Our domain is a household rather than a nation, but Amanda and I have built the walls of our own hermit, miniature kingdom. They are not literal walls, but we exert a great amount of control over the world Ezra, our sole citizen, knows. We do this both intentionally and unintentionally.
One of the responsibilities of parents is to determine what our young children are exposed to. We do this with rules and limits. These are both good and necessary. For example, Amanda and I are selective about the types and amount of media Ezra views so he rarely watches anything outside of PBS or Pixar.
More commonly, we, as parents, influence what our children are exposed to without much thought. Our children live with us; therefore our life choices, the types of food we prepare, the activities we engage in, the entertainment we enjoy, become our children’s worlds. No matter how strange others may find your cuisine or your interests, your child knows: This is how we eat. This is what we do. This is how we live.
Establishing a strong family, with a unique culture and identity, is an important component to parenting, but these little, private societies' strength is not dependent upon ignorance. I have become aware of my own tendency to shelter Ezra from knowledge beyond our walls.
A recent evening reminded me of how much we limit our children’s worlds unintentionally. After returning from a day trip, Amanda, Ezra and I ate dinner at a local brewpub. As we were leaving, a three-piece band was finishing setting up their keyboard, drum and upright bass on the patio among the outdoor tables.

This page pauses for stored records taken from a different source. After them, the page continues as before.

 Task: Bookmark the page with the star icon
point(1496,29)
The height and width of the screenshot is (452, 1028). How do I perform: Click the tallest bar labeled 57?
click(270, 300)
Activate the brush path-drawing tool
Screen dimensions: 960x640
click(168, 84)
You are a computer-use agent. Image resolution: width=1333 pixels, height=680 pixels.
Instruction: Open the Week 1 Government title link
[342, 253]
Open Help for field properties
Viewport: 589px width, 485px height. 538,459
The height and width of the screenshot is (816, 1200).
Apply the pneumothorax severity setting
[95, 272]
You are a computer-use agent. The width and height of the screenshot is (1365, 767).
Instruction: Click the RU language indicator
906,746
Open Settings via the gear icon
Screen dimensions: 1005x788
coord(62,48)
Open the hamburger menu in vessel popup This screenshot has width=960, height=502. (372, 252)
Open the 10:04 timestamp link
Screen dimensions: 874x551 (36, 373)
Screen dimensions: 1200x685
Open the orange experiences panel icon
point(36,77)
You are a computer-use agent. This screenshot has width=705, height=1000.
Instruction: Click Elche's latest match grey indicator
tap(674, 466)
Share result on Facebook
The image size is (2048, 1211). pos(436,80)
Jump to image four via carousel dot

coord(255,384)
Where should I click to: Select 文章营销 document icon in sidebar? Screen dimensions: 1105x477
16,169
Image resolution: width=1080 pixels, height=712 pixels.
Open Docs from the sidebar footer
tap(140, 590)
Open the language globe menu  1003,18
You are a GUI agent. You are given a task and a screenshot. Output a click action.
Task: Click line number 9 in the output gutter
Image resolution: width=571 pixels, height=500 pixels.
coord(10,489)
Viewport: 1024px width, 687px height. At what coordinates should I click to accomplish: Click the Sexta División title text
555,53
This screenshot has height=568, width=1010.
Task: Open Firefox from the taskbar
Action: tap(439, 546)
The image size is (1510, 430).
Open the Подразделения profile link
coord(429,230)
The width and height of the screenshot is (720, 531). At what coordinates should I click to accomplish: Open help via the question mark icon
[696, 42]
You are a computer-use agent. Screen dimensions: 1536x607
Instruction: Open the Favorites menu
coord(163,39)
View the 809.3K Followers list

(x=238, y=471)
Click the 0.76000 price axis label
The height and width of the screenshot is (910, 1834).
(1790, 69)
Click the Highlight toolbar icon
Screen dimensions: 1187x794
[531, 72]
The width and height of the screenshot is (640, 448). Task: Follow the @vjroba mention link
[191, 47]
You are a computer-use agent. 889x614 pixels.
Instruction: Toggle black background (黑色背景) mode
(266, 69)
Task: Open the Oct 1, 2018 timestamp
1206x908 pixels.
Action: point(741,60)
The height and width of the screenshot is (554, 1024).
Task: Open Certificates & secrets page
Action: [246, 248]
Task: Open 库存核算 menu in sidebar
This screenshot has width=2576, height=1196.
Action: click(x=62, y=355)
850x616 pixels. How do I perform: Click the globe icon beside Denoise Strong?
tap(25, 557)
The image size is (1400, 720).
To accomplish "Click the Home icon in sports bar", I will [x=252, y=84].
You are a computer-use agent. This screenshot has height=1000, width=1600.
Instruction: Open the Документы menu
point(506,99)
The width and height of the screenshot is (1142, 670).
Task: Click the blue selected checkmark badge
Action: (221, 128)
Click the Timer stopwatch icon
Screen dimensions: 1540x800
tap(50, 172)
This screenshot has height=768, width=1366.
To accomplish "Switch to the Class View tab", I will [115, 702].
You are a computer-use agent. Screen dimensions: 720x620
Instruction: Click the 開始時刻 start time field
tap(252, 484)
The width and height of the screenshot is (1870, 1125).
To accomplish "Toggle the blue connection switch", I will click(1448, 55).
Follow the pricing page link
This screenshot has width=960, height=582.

They began to play their set, and Ezra’s feet began to drag as we started to walk to the car. His eyes and ears were completely drawn to the performers.
Though Amanda and I were tired from traveling and ready to be home, his interest in the music was so obvious we asked him if he wanted to stay and listen to a few songs. The band performed music from the Great American songbook; songs written by Cole Porter, the Gershwin brothers, Hoagy Carmichael; and made famous by performers like Ella Fitzgerald, Frank Sinatra, and Judy Garland. Ezra loved the music, and instead of a few songs we stayed and danced for the duration of the performance.
I don’t dislike or even avoid this genre of music, but I also have not listened to it since Ezra was born. Without this happy accident we would have never known of Ezra’s love of the popular music of his great-grandparents generation.
This warm, lively summer’s evening filled with music and dance was a beautiful reminder of what a huge responsibility it is to guide another person’s life. Though a parent’s instinct is to protect their child, this does not mean isolating them from the world. There are many positive, interesting, and even challenging experiences to introduce to your child, and even more importantly, give them an opportunity to discover on their own.
The walls of our hermit kingdom were not built on purpose. They were subconsciously erected as a defense to help protect our child from the outside world. I constantly have to remind myself that we cannot protect him by limiting his exposure to the world, but must teach Ezra to be a part of it.
Now is a good time to add a few more windows and doors to the walls of our hermit kingdom.